■ WHAT IS ASKED: Give the data as a JSON list of strings, one per line, with blank lines omitted. Begin at the line that contains "Viewport: 1111px width, 694px" and stop after the line that contains "(x=696, y=134)".

■ DATA ENTRIES:
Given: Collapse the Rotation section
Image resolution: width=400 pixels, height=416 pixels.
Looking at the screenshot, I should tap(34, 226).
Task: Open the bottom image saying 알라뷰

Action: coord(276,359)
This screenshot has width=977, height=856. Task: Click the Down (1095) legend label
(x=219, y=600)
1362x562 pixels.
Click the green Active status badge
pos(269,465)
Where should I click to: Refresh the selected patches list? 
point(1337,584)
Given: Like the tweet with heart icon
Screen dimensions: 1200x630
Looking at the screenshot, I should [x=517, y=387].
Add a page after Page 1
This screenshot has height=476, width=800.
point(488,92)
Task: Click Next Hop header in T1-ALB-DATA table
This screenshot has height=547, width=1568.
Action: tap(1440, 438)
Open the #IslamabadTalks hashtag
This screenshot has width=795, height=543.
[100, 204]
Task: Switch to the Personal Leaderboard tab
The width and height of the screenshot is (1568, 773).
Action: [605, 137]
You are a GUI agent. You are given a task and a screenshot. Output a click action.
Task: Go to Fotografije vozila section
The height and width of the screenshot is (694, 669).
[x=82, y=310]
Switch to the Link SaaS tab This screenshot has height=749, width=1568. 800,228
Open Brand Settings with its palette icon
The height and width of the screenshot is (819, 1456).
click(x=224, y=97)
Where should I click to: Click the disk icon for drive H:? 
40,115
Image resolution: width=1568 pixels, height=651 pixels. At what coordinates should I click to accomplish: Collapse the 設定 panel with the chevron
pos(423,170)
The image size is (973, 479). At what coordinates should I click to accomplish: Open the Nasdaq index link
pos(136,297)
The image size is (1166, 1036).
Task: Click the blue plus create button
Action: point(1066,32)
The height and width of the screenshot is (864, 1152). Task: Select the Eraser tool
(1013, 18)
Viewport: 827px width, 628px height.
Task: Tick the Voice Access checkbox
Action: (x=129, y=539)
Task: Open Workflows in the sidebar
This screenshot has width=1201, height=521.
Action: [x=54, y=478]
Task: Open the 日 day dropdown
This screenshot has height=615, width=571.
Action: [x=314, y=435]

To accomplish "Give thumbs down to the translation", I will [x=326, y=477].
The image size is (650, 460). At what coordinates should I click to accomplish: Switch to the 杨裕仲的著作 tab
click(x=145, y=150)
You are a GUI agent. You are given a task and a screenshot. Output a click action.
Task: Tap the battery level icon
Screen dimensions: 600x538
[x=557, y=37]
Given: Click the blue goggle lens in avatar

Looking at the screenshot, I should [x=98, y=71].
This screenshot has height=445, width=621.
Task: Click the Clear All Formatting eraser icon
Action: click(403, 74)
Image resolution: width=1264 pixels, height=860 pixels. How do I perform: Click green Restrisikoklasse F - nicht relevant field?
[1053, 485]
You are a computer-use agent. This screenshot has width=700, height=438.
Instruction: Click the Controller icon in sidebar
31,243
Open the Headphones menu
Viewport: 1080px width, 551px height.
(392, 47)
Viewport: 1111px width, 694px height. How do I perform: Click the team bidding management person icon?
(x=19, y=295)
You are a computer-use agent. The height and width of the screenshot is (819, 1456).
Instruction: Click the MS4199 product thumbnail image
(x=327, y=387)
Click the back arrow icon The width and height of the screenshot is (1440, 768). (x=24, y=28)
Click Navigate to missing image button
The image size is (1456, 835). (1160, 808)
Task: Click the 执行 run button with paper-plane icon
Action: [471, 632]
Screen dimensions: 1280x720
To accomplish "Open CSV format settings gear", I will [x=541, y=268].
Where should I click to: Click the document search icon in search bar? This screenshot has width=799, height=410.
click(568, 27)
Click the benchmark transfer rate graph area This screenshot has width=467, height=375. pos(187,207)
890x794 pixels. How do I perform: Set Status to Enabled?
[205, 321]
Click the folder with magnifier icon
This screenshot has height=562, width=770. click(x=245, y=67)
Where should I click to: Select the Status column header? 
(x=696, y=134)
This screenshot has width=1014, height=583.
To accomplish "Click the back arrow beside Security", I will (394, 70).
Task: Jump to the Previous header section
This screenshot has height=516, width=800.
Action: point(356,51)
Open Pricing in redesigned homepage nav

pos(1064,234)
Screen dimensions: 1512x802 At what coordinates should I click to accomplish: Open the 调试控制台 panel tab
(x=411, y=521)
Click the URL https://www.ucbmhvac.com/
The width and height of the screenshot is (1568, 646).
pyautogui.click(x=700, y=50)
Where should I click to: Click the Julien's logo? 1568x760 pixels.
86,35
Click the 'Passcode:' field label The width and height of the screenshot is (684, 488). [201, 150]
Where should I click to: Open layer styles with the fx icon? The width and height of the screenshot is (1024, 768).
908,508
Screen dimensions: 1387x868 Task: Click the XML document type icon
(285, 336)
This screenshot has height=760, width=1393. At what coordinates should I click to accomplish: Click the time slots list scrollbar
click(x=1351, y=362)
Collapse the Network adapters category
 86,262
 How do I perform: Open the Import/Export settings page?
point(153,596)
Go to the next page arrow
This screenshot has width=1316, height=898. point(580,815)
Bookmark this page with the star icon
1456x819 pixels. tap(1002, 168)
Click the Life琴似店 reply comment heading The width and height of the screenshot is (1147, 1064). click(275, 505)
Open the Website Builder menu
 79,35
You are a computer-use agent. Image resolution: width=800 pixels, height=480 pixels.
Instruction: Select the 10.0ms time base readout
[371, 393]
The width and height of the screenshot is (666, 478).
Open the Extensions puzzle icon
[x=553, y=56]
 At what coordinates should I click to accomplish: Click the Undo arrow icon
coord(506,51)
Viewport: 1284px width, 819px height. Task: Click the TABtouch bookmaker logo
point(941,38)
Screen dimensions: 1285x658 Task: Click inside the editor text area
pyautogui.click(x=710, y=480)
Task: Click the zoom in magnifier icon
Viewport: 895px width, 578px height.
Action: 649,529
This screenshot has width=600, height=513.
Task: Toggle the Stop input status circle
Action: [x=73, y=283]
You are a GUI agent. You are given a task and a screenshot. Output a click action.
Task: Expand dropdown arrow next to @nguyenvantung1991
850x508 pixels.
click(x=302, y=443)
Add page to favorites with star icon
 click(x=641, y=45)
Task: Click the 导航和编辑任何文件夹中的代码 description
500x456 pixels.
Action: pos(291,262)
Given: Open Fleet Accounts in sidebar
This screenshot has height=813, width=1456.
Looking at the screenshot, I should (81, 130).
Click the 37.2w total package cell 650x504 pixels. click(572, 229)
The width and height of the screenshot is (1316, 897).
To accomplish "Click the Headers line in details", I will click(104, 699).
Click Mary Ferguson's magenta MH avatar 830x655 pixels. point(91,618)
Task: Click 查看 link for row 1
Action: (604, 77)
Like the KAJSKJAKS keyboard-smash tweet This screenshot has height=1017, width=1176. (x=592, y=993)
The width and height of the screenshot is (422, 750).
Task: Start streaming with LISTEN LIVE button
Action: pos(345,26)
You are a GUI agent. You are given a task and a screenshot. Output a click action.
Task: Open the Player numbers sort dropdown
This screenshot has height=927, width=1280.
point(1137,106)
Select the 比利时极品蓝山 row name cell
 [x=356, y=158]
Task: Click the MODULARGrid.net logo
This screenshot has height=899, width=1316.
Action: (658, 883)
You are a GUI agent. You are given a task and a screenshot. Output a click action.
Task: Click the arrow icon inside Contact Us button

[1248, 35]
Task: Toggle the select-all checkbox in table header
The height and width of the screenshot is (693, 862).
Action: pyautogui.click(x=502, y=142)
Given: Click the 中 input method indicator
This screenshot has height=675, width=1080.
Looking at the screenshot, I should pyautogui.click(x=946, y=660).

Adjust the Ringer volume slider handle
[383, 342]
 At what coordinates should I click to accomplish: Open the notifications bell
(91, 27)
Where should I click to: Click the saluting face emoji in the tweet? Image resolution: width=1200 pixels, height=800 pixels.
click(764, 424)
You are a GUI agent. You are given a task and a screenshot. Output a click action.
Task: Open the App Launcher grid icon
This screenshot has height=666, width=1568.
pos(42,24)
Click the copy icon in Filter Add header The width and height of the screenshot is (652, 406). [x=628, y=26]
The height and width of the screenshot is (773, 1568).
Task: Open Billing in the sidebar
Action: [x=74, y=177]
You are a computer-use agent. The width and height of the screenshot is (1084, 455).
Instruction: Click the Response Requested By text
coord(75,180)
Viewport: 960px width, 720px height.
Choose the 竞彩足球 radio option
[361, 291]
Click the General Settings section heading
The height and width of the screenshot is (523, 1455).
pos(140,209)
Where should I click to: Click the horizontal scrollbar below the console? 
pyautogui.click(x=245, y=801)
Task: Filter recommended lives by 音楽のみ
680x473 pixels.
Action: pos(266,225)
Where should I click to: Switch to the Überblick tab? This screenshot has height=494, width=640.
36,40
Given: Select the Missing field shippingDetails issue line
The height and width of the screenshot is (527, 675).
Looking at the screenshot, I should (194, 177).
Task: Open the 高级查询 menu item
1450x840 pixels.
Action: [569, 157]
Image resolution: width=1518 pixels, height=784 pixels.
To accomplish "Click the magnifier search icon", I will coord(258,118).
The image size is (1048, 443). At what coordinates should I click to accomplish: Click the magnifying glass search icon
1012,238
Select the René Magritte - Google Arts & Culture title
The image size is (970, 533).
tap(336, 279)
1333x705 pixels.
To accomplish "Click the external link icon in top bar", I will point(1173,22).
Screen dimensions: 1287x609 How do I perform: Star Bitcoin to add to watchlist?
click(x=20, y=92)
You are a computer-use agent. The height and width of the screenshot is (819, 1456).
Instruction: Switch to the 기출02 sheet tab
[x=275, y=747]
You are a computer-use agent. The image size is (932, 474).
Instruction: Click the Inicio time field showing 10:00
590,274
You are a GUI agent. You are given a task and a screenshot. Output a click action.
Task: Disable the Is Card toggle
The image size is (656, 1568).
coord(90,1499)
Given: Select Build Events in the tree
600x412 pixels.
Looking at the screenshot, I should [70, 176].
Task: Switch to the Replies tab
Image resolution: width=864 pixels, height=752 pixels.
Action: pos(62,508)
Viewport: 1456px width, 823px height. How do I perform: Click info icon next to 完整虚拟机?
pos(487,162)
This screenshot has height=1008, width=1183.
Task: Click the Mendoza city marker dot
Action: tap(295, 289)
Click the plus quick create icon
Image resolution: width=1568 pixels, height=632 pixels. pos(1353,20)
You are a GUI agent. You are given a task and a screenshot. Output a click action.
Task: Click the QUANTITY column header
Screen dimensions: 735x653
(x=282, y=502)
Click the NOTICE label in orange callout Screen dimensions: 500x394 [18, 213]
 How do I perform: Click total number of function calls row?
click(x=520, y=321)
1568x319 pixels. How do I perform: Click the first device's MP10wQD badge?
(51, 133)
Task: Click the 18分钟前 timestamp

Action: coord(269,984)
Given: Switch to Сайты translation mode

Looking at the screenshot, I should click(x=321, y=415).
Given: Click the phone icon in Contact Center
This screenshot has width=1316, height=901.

■ EXPECTED OUTPUT:
[
  "Viewport: 1111px width, 694px height. How do I perform: Click the team bidding management person icon?",
  "(x=19, y=295)",
  "You are a computer-use agent. The height and width of the screenshot is (819, 1456).",
  "Instruction: Click the MS4199 product thumbnail image",
  "(x=327, y=387)",
  "Click the back arrow icon The width and height of the screenshot is (1440, 768). (x=24, y=28)",
  "Click Navigate to missing image button",
  "The image size is (1456, 835). (1160, 808)",
  "Task: Click the 执行 run button with paper-plane icon",
  "Action: [471, 632]",
  "Screen dimensions: 1280x720",
  "To accomplish \"Open CSV format settings gear\", I will [x=541, y=268].",
  "Where should I click to: Click the document search icon in search bar? This screenshot has width=799, height=410.",
  "click(568, 27)",
  "Click the benchmark transfer rate graph area This screenshot has width=467, height=375. pos(187,207)",
  "890x794 pixels. How do I perform: Set Status to Enabled?",
  "[205, 321]",
  "Click the folder with magnifier icon",
  "This screenshot has height=562, width=770. click(x=245, y=67)",
  "Where should I click to: Select the Status column header? ",
  "(x=696, y=134)"
]